Weekly Seminar Series: Michal Kolesar
Apr 10, 2026
11:00AM to 12:30PM
Date/Time
Date(s) - 10/04/2026
11:00 am - 12:30 pm
Michal Kolesár, Professor at Princeton University will present to our graduate students and faculty in KTH 334.
Michal Kolesár is a Professor of Economics at Princeton University. He received a Ph.D. in economics from Harvard in 2013, and joined the Princeton faculty in 2014 after a postdoc at Yale University. Kolesár is an econometrician who focuses on developing methods for causal inference. His articles have been published in leading economics and statistics journals, including Econometrica, the American Economic Review, the Quarterly Journal of Economics, the Review of Economic Studies and Journal of the American Statistical Association.

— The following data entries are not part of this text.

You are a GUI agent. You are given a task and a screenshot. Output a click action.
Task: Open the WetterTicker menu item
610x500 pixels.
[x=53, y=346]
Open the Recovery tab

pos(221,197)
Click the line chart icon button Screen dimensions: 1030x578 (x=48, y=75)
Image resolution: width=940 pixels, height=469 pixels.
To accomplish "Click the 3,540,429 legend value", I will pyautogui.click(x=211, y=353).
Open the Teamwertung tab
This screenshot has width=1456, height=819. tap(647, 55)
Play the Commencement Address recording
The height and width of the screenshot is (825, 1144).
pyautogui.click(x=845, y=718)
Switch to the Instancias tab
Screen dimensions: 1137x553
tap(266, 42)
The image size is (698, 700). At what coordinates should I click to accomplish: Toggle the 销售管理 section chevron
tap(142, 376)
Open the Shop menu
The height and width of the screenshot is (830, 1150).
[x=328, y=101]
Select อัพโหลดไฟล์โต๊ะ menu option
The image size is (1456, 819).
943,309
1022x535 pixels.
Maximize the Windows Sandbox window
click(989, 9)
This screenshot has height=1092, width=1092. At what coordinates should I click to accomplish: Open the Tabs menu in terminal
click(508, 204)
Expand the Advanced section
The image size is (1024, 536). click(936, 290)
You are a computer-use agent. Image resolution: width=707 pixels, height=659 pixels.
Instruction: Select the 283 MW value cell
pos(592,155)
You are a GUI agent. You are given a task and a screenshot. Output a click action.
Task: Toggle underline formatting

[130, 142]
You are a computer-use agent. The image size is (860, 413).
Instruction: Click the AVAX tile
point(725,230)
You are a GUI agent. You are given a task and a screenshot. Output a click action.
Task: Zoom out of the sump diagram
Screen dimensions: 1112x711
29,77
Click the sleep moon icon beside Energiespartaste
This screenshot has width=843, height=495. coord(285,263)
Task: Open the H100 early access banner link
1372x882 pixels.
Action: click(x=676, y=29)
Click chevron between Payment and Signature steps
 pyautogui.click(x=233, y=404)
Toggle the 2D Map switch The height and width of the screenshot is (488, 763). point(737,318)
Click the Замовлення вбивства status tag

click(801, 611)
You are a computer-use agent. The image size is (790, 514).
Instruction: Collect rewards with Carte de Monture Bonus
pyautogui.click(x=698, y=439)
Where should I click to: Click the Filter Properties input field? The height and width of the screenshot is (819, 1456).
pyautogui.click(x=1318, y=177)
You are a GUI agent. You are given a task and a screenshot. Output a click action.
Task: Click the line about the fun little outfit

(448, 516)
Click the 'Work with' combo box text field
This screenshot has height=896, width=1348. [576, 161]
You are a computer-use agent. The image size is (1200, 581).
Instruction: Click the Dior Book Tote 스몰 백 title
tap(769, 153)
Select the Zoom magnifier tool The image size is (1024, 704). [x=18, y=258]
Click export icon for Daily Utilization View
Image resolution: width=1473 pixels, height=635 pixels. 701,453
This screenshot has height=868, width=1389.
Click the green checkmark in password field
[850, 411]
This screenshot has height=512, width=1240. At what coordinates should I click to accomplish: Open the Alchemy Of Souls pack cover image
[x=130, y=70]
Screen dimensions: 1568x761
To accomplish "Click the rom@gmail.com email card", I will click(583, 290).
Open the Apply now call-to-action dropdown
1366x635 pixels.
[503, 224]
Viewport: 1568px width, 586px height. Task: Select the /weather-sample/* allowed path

Kolesár currently serves as a co-editor of the Journal of Business & Economic Statistics. He is a recipient of the 2019 Sloan Fellowship.
He will present, “The Fragility of Sparsity,” joint with Ulrich K. Müller and Sebastian T. Roelsgaard.
Abstract
We show, using three empirical applications, that linear regression estimates which rely on the assumption of sparsity are fragile in two ways. First, we document that different choices of the regressor matrix that do not impact ordinary least squares (OLS) estimates, such as the choice of baseline category with categorical controls, can move sparsity-based estimates by two standard errors or more. Second, we develop two tests of the sparsity assumption based on comparing sparsity-based estimators with OLS. The tests tend to reject the sparsity assumption in all three applications. Unless the number of regressors is comparable to or exceeds the sample size, OLS yields more robust inference at little efficiency cost.